Paulo Sérgio Martins (PSTU) afirmou que os próximos quatro anos de governo do prefeito Rodrigo Agostinho (PMDB) serão de “muitas reclamações”. Ele acredita que sua campanha foi centrada na periferia, que estaria desassistida pela atual administração municipal. “A cidade vai continuar a ser governada para os ricos”, pontuou.
O socialista ressaltou a importância da candidatura para expor a ideologia defendida pelo seu partido. É preciso ressaltar, porém, que, números do Ibope mostravam o candidato com 2% da intenção de votos em agosto de 2012. No entanto, seu desempenho caiu para 1% e, depois, para 0% na semana da eleição. Nas urnas, ele acabou obtendo somente 0,36% dos votos (inexpressivos 677 eleitores).
Apesar disso, Paulo não acredita que sua queda tenha sito motivada pela campanha monotemática, que enfatizou o discurso estatizante. “Não tem nada a ver. Somos contra as privatizações e precisamos discutir isso cada vez mais. As pessoas, talvez, ainda não tenham entendido”.
Na véspera do pleito, o candidato duvidou também que Rodrigo teria 82% dos votos, como apontavam os levantamentos junto aos eleitores. Ele acreditava em surpresas no dia da votação.
Outro ponto central da campanha do candidato foram as críticas ao sistema de transporte coletivo do município, que se intensificaram ainda mais em razão da recente greve, que paralisou o serviço por quatro dias.
Apesar da baixa votação, Paulo acredita que o PSTU tenha saído fortalecido deste processo eleitoral.

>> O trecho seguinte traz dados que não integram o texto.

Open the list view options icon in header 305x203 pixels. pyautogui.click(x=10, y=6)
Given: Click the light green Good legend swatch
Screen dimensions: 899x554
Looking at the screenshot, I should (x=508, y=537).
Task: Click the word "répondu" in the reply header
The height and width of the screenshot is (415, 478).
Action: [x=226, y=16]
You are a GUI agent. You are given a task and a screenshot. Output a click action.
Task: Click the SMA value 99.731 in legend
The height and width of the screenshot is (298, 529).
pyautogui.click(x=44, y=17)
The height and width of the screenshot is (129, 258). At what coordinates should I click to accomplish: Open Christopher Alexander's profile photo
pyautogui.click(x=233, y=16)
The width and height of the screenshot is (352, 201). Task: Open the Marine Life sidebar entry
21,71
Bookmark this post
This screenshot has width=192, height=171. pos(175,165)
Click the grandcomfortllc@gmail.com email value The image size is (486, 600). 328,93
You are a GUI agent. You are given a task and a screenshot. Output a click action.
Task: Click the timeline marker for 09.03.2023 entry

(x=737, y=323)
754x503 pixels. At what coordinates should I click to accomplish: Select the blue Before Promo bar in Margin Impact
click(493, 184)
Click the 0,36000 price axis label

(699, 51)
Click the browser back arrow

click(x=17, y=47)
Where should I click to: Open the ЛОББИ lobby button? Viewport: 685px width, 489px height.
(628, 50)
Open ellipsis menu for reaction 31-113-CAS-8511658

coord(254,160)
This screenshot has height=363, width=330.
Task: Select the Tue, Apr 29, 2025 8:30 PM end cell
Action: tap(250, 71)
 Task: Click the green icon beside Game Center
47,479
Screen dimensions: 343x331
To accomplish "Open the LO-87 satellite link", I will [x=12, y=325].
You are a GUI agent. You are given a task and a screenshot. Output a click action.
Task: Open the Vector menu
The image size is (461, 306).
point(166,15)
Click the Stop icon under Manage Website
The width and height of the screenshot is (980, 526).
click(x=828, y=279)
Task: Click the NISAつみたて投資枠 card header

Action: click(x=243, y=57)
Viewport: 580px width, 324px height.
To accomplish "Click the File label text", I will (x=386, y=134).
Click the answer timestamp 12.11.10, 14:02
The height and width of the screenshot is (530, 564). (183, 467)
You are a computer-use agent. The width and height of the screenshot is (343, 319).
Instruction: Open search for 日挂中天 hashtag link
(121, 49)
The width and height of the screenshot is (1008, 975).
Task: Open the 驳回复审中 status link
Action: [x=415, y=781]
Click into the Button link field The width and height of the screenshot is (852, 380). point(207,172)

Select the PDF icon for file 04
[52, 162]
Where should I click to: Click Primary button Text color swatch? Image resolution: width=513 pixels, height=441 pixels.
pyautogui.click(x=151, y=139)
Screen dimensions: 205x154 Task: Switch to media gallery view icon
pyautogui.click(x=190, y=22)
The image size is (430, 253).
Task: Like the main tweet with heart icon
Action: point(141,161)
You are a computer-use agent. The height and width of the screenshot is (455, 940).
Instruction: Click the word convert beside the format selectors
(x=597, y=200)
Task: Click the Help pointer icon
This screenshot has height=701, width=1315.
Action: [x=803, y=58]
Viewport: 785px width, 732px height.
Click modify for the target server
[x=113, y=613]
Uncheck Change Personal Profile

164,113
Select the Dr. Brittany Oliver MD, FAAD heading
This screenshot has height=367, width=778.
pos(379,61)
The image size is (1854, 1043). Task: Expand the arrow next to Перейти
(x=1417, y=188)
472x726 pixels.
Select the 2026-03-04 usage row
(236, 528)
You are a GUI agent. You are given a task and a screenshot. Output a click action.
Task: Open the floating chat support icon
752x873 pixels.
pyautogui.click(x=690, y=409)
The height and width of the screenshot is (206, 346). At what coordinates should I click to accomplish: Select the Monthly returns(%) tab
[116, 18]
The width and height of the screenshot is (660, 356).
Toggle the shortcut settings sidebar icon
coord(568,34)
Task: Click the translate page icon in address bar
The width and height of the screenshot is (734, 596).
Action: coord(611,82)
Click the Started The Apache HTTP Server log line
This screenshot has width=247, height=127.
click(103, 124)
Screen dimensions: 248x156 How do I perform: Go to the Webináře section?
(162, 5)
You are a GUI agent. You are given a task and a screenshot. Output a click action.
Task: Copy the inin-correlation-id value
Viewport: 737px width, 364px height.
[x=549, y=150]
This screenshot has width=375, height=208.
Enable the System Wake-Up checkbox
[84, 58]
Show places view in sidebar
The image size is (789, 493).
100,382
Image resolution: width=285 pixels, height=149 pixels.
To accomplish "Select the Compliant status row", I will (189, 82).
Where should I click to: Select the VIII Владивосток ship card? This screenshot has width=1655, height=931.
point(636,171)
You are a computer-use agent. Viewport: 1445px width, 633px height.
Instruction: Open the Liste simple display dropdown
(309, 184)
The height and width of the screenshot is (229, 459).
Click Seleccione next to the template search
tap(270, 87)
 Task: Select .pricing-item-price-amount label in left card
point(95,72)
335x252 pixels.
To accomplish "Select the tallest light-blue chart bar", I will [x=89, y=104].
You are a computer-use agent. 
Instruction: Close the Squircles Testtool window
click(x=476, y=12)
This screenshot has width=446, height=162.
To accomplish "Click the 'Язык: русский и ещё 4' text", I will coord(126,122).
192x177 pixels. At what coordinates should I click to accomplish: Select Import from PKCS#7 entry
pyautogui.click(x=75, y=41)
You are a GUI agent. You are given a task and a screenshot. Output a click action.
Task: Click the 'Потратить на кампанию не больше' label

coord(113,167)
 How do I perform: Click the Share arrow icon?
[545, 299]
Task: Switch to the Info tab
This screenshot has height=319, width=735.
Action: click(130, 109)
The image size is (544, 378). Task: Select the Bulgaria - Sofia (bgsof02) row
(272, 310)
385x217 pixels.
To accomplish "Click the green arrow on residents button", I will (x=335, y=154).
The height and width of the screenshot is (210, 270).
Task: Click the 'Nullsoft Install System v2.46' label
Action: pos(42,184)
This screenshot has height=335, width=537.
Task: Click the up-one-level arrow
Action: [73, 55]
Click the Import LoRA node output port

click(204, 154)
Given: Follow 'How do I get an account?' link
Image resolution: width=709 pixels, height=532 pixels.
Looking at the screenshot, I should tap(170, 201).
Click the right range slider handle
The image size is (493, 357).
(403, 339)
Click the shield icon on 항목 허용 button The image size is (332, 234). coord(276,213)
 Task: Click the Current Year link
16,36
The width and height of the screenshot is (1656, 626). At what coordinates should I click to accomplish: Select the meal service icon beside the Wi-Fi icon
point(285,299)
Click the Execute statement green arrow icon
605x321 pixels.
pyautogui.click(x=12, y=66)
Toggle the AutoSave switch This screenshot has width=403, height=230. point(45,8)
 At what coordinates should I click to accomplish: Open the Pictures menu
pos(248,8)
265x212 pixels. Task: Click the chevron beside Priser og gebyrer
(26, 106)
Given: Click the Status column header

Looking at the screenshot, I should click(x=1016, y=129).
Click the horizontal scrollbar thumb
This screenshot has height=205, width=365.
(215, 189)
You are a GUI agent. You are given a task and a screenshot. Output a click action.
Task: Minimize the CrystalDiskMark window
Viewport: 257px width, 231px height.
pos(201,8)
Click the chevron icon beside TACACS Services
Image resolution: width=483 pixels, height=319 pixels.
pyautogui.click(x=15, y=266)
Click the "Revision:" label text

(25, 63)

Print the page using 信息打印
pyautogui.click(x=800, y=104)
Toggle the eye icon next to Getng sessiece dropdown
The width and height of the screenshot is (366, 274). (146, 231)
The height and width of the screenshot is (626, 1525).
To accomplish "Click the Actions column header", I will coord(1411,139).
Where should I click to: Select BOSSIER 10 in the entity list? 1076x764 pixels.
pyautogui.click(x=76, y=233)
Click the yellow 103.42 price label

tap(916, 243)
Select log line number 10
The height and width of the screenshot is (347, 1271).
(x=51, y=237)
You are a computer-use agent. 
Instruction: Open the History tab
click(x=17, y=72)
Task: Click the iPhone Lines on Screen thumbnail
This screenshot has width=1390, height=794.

No entanto, a sigla não apresentou sequer candidatos a vereador. Até as últimas eleições municipais, o advogado Sandro Fernandes figurava como a principal liderança do partido, tendo recebido mais de 3.000 na disputa por uma cadeira da Câmara Municipal. Ele, porém, não foi eleito porque a legenda não alcançou o quociente eleitoral.
A candidata a vice de Martins foi a servidora pública municipal, Gisele Costa (PSTU).